Fontana dei Caduti oltraggiata, residenti indignati per uso improprio come lavatoio

Fontana dei Caduti a Canale usata come lavatoio, residenti indignati per mancanza di rispetto.

Fontana dei Caduti a Canale usata come lavatoio, residenti indignati
Fontana dei Caduti a Canale usata come lavatoio, residenti indignati

Una fontana monumentale a Canale d’Agordo, simbolo del ricordo di tanti giovani caduti in guerra e sul lavoro, è stata utilizzata come lavatoio per le scarpe da ginnastica. L’episodio, avvenuto ieri mattina in via Roma, ha suscitato indignazione tra i residenti, che accusano una mancanza di rispetto per un simbolo caro alla comunità. La fontana, opera dell’artista Gianni Pezzei, rappresenta la Libertà che regala un volo di colombe e ha visto il sacrificio di tanti volontari e cittadini che hanno contribuito alla sua realizzazione.

Un simbolo di memoria e sacrificio

La fontana, realizzata con l’impegno di volontari del gruppo Ana Canale-Caciola, ha visto l’impegno economico di tanti cittadini e del Comune. Ogni anno, il gruppo si prende cura della sua pulizia e manutenzione, preservandola con dignità e onore. Questo monumento rappresenta la memoria di tanti ragazzi partiti da questo paese e morti lontano, ha spiegato Luciano Crepaz, capo gruppo degli alpini di Canale-Caviola. La sua gestione, a spese proprie, è un impegno che va oltre la semplice manutenzione.

Un atto di disprezzo per la comunità

La fontana, che ha visto il sacrificio di tanti volontari, è stata utilizzata in modo improprio da una signora che ha lavato le scarpe da ginnastica dei propri figli. L’atto, purtroppo, non è stato isolato. La comunità, che vive con la storia di questa fontana ogni giorno, si sente oltraggiata da un uso che non rispetta il passato e le tradizioni. «L’anno scorso invitai una mamma a portare i propri bambini al parco giochi considerato che questi giocavano e sporcavano la fontana del monumento», ha raccontato Crepaz, che non si stupisce più di nulla.

La vice sindaco Marilisa Luchetta ha espresso la sua condanna per l’atto, definendolo «stupido e denigratorio». «Non mi stupisco più di nulla», ha detto Crepaz, che vede in questa situazione un’ulteriore forma di disprezzo per i valori della comunità. «Sono ancora molte le famiglie oggi che hanno dato un loro caro alla Patria o con una morte sul lavoro e per loro questo è il simbolo del ricordo che non deve essere oltraggiato», ha concluso. La fontana, che rappresenta lo scorrere della vita anche dopo la morte di tanti giovani, non può essere scambiata per una semplice fontana pubblica.

La situazione ha suscitato una reazione forte tra i residenti, che vedono in questo episodio un ulteriore segno di mancanza di rispetto per i valori e la storia della comunità. La fontana, che rappresenta il sudore e i patimenti di tante giovani vite, non può essere utilizzata come semplice fontana pubblica. L’atto, purtroppo, non è stato isolato e ha suscitato indignazione tra i cittadini che vivono con la storia di questa comunità ogni giorno.
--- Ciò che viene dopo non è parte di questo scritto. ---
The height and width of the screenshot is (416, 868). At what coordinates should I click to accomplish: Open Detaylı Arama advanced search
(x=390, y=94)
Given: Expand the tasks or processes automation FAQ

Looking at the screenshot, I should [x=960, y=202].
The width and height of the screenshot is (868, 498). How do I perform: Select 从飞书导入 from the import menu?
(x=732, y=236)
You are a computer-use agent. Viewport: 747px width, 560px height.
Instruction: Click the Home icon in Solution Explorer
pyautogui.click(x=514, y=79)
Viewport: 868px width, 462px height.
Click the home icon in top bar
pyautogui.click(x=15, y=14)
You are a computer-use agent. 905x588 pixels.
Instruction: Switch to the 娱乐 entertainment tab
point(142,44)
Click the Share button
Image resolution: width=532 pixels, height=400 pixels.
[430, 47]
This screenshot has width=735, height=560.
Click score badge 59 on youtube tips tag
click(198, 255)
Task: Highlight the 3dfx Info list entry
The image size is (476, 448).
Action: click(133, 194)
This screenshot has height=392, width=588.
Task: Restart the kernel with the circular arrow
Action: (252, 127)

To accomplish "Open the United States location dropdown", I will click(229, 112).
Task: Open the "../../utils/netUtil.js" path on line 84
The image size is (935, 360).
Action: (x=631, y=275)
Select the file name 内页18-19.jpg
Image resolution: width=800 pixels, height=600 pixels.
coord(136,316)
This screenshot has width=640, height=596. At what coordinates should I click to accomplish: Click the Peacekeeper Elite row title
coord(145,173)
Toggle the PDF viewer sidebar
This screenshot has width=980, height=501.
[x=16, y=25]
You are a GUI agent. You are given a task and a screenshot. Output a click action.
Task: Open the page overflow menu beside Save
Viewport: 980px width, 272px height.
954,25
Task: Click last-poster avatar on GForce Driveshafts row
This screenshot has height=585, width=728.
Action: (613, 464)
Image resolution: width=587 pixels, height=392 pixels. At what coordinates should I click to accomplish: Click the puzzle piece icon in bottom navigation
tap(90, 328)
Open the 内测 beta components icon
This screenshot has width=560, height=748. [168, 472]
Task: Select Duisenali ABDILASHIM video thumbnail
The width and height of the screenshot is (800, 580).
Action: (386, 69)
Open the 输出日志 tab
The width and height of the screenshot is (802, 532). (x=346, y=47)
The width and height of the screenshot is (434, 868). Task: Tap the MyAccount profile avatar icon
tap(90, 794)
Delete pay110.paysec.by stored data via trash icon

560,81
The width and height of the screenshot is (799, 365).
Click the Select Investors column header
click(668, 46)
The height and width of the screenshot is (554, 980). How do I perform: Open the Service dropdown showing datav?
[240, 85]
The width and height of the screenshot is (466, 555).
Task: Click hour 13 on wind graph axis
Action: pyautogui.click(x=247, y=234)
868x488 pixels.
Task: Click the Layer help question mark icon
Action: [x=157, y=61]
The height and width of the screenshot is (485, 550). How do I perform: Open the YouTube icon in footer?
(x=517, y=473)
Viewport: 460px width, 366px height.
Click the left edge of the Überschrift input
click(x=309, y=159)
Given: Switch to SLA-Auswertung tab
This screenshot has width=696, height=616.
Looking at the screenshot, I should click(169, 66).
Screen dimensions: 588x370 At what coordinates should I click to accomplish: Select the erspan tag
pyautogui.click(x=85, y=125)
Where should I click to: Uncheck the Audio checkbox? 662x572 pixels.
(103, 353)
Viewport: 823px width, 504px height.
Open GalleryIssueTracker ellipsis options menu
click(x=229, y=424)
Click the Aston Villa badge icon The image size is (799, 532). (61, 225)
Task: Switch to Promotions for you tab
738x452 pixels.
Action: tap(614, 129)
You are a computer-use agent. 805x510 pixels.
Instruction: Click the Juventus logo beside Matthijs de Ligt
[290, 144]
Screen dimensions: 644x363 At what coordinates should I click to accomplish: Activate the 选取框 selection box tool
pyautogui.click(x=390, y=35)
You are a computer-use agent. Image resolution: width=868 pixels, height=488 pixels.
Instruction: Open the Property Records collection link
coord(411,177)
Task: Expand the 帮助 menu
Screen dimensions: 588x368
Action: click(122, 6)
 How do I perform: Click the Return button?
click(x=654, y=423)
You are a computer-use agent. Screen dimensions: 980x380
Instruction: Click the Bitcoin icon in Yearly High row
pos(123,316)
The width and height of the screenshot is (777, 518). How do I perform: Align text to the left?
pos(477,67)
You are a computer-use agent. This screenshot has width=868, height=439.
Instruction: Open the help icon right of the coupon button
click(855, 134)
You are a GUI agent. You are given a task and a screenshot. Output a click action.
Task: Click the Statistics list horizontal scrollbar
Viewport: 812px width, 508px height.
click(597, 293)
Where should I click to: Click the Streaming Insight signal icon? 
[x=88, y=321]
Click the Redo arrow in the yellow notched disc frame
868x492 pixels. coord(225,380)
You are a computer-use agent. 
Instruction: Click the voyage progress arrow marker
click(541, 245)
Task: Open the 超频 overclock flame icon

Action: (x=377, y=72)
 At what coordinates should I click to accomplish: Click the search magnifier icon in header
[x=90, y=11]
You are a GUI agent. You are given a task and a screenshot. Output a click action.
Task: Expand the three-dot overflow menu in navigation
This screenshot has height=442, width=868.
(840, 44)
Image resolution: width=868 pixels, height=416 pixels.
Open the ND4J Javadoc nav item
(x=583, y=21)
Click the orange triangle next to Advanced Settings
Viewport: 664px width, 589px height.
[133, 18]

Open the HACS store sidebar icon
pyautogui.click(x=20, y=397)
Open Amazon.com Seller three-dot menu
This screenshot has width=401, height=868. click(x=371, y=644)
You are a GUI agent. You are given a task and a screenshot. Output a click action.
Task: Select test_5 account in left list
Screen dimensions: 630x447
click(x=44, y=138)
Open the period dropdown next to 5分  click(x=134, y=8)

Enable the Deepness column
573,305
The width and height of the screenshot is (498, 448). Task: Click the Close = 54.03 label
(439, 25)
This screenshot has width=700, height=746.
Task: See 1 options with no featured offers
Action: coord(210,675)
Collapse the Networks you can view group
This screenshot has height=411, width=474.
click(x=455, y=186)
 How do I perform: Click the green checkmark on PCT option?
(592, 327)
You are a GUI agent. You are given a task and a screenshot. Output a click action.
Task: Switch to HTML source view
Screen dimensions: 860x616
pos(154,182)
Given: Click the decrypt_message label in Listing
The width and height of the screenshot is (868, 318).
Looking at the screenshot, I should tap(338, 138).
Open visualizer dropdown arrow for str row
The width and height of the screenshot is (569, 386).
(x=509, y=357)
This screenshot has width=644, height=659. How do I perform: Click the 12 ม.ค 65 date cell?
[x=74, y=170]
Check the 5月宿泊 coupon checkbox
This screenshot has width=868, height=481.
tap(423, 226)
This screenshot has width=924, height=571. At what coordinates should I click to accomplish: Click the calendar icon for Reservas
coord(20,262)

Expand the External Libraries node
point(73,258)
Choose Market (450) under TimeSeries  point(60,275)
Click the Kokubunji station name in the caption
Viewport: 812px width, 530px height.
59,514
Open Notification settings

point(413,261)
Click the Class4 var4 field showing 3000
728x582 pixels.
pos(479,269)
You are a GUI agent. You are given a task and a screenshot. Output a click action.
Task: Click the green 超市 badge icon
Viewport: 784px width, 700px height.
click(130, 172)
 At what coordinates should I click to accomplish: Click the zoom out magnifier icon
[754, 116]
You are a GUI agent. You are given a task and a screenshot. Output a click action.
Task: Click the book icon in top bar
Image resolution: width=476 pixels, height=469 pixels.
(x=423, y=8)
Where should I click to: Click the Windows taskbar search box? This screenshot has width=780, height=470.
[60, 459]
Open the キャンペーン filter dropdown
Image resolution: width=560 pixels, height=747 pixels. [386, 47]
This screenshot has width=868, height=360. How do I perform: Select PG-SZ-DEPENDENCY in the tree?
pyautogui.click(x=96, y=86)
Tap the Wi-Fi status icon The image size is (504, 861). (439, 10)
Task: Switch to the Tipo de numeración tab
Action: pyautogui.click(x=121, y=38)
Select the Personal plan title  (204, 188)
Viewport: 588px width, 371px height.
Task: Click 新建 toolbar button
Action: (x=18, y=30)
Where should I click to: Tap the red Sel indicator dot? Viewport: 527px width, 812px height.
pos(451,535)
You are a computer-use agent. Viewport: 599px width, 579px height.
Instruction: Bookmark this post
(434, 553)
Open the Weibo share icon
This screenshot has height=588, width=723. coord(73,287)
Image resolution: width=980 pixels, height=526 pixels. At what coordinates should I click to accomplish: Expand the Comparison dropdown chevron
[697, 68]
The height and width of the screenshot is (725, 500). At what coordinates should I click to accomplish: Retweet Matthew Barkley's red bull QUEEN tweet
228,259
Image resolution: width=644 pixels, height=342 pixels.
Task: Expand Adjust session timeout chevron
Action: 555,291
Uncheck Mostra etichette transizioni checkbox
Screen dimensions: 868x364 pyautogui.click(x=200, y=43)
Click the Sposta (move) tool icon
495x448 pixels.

La fontana, che ha visto il sacrificio di tanti volontari, rappresenta un simbolo di memoria e di onore per la comunità. Non si può utilizzare un simbolo caro alla comunità per scopi privati senza rispetto per la sua storia. La comunità, che vive con la storia di questa fontana ogni giorno, si sente oltraggiata da un uso che non rispetta il passato e le tradizioni. L’atto, purtroppo, non è stato isolato e ha suscitato indignazione tra i cittadini che vivono con la storia di questa comunità ogni giorno. La fontana, che rappresenta lo scorrere della vita anche dopo la morte di tanti giovani, non può essere scambiata per una semplice fontana pubblica. La comunità, che vive con la storia di questa fontana ogni giorno, si sente oltraggiata da un uso che non rispetta il passato e le tradizioni. L’atto, purtroppo, non è stato isolato e ha suscitato indignazione tra i cittadini che vivono con la storia di questa comunità ogni giorno.